Extracted data entries
------
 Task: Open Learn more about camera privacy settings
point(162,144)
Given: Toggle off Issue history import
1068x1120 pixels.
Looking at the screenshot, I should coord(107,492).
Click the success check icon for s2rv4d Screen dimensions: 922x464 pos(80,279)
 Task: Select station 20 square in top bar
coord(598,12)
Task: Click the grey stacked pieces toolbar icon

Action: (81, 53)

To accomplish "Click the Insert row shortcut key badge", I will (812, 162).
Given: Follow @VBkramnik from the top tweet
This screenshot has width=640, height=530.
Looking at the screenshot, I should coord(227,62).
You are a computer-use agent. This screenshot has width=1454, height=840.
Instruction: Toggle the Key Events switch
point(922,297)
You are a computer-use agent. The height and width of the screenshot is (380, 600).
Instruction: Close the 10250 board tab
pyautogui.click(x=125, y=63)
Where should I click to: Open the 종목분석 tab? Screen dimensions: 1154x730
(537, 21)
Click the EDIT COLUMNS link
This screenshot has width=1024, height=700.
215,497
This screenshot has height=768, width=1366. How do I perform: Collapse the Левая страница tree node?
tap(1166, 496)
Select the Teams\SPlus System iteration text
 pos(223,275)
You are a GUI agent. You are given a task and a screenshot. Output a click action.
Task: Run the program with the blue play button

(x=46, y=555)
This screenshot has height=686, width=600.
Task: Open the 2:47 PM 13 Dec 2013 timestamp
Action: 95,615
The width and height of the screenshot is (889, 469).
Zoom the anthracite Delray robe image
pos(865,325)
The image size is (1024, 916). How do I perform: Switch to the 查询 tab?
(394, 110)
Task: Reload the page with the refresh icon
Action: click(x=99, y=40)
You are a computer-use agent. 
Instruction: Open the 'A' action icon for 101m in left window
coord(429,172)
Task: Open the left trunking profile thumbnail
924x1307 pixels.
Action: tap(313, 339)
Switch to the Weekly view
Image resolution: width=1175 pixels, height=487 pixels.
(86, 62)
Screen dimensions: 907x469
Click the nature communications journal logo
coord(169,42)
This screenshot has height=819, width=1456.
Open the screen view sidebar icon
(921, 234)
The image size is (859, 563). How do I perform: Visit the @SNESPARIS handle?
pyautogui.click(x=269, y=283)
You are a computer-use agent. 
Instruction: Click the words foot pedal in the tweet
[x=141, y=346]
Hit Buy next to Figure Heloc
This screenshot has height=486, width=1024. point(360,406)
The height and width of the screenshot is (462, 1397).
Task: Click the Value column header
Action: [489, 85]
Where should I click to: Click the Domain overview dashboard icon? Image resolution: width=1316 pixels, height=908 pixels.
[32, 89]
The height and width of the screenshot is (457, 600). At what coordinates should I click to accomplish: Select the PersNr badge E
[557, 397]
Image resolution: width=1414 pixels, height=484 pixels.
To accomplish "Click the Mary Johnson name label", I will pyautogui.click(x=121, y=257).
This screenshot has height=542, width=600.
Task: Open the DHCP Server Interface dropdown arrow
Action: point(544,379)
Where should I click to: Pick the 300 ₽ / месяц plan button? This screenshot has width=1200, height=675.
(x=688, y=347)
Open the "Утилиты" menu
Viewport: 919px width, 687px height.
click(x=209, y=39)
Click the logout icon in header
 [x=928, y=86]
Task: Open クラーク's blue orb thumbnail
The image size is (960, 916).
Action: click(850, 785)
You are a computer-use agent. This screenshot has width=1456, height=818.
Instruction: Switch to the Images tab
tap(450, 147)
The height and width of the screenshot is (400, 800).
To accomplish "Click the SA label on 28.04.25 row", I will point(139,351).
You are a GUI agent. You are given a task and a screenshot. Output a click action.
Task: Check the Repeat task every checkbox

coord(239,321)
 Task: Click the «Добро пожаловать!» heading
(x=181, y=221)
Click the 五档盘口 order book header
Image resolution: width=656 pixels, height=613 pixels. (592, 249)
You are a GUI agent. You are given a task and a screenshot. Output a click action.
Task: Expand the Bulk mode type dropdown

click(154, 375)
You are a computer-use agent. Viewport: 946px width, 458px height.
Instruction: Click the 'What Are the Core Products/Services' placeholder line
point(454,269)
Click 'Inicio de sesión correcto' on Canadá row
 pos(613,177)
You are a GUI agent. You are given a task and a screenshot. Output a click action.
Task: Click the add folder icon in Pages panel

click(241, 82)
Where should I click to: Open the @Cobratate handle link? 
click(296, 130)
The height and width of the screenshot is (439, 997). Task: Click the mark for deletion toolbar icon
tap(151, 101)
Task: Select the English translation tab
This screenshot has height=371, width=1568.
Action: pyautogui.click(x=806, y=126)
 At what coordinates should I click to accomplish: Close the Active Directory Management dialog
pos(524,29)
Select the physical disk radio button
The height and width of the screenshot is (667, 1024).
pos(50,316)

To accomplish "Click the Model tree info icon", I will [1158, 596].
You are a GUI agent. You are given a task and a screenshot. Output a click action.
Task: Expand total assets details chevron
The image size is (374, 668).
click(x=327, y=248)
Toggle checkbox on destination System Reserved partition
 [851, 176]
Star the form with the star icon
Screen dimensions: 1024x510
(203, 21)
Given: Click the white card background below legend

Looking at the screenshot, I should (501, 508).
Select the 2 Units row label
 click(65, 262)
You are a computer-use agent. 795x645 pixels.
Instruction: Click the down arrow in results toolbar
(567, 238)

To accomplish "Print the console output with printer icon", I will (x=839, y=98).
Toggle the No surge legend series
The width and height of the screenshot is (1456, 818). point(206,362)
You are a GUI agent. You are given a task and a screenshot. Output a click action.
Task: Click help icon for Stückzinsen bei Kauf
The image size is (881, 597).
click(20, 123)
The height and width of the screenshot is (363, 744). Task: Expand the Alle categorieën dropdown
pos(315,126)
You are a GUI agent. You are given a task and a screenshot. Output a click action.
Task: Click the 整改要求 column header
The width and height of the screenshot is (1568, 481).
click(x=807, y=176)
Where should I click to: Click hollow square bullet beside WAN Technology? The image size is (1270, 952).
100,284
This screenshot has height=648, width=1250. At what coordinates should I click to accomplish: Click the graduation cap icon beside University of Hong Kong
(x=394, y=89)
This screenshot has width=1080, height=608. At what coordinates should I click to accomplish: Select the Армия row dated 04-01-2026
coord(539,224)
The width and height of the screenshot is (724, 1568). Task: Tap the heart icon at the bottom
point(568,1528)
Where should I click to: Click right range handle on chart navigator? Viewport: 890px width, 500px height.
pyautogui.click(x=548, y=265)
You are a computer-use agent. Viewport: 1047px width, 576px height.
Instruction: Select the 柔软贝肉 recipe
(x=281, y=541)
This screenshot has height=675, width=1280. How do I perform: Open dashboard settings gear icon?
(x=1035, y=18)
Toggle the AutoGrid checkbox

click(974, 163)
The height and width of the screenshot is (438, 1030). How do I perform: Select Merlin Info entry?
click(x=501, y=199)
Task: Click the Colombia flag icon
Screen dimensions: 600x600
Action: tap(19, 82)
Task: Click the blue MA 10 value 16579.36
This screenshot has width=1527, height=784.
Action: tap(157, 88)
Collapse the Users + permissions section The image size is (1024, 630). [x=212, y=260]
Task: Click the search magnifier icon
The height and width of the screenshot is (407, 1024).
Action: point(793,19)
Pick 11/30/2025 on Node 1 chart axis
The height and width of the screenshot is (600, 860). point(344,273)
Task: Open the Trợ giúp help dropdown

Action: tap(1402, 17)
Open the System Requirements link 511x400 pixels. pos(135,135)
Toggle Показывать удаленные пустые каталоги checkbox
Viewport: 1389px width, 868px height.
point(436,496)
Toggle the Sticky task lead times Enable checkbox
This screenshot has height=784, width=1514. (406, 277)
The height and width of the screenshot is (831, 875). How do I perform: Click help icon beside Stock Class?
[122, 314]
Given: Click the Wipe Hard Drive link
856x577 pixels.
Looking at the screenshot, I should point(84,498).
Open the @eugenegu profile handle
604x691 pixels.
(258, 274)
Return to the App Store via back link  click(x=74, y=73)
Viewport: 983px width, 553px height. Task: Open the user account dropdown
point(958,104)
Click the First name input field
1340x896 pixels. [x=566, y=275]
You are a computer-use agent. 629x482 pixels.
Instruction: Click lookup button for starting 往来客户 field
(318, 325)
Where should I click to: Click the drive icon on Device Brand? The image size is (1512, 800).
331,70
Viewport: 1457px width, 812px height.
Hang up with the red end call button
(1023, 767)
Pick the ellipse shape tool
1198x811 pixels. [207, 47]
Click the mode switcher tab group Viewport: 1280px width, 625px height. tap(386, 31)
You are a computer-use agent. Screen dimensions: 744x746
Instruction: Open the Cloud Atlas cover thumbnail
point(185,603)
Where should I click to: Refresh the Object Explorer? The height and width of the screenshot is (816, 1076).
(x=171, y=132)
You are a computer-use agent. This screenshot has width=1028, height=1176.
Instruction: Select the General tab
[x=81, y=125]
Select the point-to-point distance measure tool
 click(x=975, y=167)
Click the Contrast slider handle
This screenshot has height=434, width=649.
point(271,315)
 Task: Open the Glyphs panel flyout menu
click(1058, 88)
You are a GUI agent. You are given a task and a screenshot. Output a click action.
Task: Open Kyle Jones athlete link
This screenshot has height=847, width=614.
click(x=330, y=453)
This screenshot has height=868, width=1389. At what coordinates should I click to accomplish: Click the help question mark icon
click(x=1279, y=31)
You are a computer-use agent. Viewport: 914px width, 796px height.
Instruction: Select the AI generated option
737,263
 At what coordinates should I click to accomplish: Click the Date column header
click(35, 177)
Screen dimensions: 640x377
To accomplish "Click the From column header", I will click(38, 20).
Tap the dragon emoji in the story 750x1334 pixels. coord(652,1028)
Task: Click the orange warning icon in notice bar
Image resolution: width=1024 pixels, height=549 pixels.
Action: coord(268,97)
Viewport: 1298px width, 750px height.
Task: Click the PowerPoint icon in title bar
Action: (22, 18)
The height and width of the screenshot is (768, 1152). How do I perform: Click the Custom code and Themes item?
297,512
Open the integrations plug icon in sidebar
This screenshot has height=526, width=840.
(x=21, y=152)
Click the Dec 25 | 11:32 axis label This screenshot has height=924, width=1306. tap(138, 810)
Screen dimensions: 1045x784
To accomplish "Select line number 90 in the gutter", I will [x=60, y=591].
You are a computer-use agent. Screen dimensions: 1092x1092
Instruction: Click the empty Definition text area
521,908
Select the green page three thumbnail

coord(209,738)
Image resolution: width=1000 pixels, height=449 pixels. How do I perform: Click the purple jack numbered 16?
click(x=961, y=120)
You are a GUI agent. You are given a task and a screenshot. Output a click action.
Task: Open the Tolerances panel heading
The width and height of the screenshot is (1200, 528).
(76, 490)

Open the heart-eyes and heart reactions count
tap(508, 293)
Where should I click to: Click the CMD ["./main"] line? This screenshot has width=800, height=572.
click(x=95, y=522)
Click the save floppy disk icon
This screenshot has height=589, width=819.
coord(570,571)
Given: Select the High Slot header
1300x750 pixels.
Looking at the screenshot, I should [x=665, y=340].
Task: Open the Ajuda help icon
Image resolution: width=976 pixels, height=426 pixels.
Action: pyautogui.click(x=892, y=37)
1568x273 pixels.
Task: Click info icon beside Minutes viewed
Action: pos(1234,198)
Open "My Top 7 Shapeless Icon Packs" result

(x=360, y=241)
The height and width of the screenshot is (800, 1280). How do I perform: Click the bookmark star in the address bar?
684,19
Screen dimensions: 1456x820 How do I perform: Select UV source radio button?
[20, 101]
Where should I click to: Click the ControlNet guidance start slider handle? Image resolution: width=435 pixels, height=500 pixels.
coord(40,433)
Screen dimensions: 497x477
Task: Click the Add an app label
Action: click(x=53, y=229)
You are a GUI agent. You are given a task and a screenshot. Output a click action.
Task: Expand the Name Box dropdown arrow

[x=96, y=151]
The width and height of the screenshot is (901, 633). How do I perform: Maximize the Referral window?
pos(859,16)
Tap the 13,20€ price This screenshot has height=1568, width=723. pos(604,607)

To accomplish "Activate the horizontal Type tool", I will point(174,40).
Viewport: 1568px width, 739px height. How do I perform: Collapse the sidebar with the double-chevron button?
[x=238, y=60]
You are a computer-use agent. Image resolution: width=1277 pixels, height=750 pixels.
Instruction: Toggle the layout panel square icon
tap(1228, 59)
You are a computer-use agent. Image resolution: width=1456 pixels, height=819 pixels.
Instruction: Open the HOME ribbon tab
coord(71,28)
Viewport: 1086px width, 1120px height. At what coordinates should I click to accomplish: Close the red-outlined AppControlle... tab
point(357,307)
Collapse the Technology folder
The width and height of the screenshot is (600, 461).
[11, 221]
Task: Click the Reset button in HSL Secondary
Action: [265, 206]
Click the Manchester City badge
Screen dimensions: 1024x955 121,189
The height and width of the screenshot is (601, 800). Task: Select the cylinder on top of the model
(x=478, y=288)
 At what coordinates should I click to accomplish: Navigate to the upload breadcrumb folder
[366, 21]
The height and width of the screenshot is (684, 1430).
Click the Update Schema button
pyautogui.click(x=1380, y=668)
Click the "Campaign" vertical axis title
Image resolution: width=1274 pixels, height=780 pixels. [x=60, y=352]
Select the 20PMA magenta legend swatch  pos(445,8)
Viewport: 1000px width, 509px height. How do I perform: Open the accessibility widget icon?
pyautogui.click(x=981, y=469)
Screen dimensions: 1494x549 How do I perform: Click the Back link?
------
* **Work item**: When you reach the line that contains "You are a computer-use agent. The", stop; output it and every line before it from the start of the data, exactly as written.

* **Your response**:
 Task: Open Learn more about camera privacy settings
point(162,144)
Given: Toggle off Issue history import
1068x1120 pixels.
Looking at the screenshot, I should coord(107,492).
Click the success check icon for s2rv4d Screen dimensions: 922x464 pos(80,279)
 Task: Select station 20 square in top bar
coord(598,12)
Task: Click the grey stacked pieces toolbar icon

Action: (81, 53)

To accomplish "Click the Insert row shortcut key badge", I will (812, 162).
Given: Follow @VBkramnik from the top tweet
This screenshot has width=640, height=530.
Looking at the screenshot, I should coord(227,62).
You are a computer-use agent. This screenshot has width=1454, height=840.
Instruction: Toggle the Key Events switch
point(922,297)
You are a computer-use agent. The height and width of the screenshot is (380, 600).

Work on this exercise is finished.